Emerging drug discovery paradigm in non small cell lung cancer: pharmacophore modeling, atom-based 3D- QSAR and virtual screening of novel EGFR inhibitors

Abstract

EGFR is a significant drug target approached in the domain of the wide prevailing cancer type, non- small cell lung cancer and search for its potent inhibitor is an emerging opportunity in cancer drug discovery. Computational framework of our study outsmarts the existing strategies and new insight into EGFR inhibitors.
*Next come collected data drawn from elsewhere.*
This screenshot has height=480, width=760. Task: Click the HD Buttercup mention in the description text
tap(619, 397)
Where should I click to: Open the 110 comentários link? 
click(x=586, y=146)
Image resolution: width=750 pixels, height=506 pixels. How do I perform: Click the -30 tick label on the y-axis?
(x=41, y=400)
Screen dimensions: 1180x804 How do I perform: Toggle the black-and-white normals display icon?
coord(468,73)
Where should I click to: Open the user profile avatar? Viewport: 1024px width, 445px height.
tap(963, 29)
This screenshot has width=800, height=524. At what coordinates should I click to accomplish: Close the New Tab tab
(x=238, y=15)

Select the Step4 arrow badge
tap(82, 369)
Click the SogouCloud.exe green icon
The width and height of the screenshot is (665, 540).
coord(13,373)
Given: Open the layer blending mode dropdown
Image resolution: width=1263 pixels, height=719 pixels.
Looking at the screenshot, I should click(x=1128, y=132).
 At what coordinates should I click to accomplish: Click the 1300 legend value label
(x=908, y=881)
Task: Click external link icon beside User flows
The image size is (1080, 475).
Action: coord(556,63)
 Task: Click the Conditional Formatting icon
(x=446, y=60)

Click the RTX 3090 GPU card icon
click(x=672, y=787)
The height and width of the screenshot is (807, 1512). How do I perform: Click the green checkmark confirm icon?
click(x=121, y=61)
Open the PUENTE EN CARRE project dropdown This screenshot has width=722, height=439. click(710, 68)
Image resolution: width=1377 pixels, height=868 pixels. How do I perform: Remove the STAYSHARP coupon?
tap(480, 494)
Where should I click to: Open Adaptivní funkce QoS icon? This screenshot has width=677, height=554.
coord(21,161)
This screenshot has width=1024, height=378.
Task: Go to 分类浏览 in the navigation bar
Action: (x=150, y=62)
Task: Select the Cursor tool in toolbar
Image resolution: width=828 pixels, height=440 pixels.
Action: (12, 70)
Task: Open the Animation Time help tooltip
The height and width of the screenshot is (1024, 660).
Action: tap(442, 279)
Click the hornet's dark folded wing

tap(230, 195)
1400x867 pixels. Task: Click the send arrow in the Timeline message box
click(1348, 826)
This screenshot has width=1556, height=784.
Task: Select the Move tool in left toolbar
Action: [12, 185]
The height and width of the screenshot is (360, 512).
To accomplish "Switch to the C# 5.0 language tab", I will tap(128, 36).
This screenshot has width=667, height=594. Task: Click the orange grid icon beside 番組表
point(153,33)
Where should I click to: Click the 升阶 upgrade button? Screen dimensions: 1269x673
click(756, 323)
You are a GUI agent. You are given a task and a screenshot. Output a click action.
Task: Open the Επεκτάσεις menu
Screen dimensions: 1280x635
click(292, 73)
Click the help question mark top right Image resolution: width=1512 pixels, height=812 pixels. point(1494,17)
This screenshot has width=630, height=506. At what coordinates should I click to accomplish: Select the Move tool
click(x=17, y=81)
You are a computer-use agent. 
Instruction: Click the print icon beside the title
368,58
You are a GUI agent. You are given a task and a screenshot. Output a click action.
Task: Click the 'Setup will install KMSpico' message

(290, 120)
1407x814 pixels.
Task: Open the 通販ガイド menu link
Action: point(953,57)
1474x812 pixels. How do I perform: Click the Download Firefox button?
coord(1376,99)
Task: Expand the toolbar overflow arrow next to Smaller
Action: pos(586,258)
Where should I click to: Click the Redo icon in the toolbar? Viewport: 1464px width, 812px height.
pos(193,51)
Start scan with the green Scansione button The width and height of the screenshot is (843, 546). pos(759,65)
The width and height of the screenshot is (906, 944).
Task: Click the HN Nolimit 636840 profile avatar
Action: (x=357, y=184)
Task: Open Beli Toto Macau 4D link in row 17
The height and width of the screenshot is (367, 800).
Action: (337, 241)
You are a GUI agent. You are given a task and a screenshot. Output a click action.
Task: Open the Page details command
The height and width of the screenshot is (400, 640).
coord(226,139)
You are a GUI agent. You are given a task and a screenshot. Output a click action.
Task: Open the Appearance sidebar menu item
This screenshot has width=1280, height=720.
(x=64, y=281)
To figure out the higher biological behavior of the N-benzyl-N-(X-2-hydroxybenzyl)-N0-phenylureas and thioureas derivatives, functional spots requirement were substantially discovered using pharmacophore modeling and atom- based 3D-QSAR. Having the eye on five crucial pharmacophore features AADHR: namely two acceptors (A), one hydrogen bond donor (D), one hydrophobic group (H), one aromatic ring (R), then unique pharmacophore was identified. As the succession of this pharmacophore concept, statistical parameters for better construction of best model, correlation coefficient R² =0.9803 for training set compounds and Q²=0.7099 for test set compounds were outcome of the atom based 3D-QSAR analysis. Then we engaged with virtual screening method to screen existing drug molecules of zinc database to identify exceedingly capable inhibitor for EGFR. Ultimately, scaffold with distinct qualities for drug-like species, top four of them were reported.

KEYWORDS: EGFR inhibitors, pharmacophore modeling, atom-based 3D-QSAR, PHASE, glide.